*Work to be completed*: Search string "size": state how many lines in the material below contain it, and nothing else.
::::::
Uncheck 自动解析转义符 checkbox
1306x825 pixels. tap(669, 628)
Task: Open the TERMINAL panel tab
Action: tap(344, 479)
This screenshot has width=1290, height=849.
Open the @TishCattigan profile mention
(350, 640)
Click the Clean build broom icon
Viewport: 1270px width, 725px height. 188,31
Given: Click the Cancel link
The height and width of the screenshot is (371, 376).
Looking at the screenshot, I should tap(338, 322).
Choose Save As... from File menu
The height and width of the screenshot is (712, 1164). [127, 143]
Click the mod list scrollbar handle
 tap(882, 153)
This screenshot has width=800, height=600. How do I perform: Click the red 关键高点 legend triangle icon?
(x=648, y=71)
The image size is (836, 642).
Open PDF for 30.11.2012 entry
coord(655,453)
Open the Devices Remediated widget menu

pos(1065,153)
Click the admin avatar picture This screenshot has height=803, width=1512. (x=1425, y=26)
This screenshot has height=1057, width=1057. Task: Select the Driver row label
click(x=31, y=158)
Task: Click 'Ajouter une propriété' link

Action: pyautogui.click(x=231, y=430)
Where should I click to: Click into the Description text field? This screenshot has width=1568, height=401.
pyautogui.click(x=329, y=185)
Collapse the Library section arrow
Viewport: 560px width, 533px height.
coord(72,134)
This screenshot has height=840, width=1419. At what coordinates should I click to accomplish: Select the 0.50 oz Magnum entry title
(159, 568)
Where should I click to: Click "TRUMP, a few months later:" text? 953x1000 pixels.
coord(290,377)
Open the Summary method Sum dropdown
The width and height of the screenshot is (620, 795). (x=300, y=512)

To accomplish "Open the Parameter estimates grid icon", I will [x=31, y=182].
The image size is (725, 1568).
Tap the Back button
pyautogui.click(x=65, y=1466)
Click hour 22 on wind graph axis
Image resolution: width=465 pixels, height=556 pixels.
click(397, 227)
::::::
*Written response*: 2